Wednesday, November 10, 2021

One and one

From mine of 1 November:

Rising interest rates are not the only avenue by which the costs of leverage increase. As long as credit grows faster than output, the growth of credit itself increases that cost, even when interest rates remain unchanged.

 

From 6 November:

Debt-to-GDP, 1834-2020

The graph shows the size of nonfinancial debt as a multiple of the size of GDP since the 1800s:

  • 1883: Debt about half the size of GDP
  • 1928: Debt about equal to GDP
  • 2002: Debt about twice the size of GDP
  • 2020: Debt about three times the size of GDP

As long as debt grows faster than GDP, the growth of debt increases the cost of finance (unless interest rates fall enough to offset that increase).
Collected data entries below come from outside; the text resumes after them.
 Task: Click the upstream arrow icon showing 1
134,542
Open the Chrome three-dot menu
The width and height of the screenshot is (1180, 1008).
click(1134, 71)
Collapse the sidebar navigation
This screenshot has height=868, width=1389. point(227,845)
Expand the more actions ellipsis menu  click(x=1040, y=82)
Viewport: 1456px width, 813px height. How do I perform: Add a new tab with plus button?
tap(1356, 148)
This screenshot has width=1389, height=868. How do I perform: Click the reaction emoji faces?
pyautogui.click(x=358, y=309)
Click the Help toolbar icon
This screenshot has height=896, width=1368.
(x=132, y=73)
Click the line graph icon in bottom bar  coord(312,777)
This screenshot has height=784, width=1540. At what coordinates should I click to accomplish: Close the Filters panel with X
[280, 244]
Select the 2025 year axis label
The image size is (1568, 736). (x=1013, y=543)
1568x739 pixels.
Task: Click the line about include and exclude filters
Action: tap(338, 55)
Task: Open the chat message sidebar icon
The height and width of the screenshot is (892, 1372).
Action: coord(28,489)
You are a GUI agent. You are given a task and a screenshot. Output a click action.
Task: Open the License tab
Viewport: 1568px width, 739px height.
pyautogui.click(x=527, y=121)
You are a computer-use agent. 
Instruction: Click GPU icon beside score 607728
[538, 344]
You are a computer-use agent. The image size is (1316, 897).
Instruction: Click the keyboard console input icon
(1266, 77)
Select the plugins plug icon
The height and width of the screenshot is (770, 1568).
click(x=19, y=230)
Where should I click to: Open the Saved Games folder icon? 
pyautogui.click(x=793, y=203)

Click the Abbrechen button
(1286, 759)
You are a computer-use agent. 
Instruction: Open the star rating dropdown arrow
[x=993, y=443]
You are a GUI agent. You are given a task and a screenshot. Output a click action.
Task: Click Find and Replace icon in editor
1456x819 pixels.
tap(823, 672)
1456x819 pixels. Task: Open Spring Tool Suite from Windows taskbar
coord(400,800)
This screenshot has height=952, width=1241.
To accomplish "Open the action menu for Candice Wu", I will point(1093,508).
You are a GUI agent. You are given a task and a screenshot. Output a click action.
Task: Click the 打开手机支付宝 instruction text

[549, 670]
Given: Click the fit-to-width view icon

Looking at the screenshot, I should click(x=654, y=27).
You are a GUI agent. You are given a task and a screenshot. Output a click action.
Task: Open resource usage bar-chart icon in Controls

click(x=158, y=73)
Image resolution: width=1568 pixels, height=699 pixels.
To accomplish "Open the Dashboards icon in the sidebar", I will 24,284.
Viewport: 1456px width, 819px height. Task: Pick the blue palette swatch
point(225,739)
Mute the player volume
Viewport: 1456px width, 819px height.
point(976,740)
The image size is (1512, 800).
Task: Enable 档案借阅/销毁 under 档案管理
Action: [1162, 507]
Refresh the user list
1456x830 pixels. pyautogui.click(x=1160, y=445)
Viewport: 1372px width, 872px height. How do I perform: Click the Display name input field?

Rules of thumb: Debt always grows faster than GDP. And the cost of finance is always rising.

2 comments:

Jerry said...

What does "nonfinancial" mean?

Looking at this graph, you might say the good economy was when the debt wasn't increasing? But that line is flat from ~1950-~1980. Most of that was good, but in the 70s it wasn't good. You can't see that transition (from good to bad in the 70s) in this graph. So maybe this graph doesn't really underlie that transition? For sure since the 1980 it's been getting worse, and you can see that in here clearly. What do you think about what was going on in the 70s?

The Arthurian said...

"Nonfinancial" businesses are the ones that actually produce things. The businesses that lend us the money to buy those things are "financial" businesses.

The finance people keep the stats, and they prefer the terms nonfinancial and financial.

I prefer the terms productive and nonproductive.

productive = nonfinancial
financial = nonproductive

//

The first part of that 1950-1980 flat spot (say 1950-1964) is increase similar to the 1883-1950 increase (if you overlook the humps due to the Great Depression and WWII).

The latter part of that 1950-1980 increase is the time of the "Great Inflation". That inflation caused a big increase in the GDP numbers. (The graph uses "nominal" GDP, which increases with inflation).

Inflation made GDP increase about as fast as debt was increasing, so the ratio is flat.

The flat below the 2.0 level (roughly the 1990s) was due in part to slow debt growth during the Savings and Loan Crisis and in part to rapid Real GDP growth (but I have not checked the data yet).

The flat spot at the 2.5 level (2009-2019) I want to say was due to slow debt growth after the financial crisis of 2008. But GDP growth was slow too, so I'm not yet sure.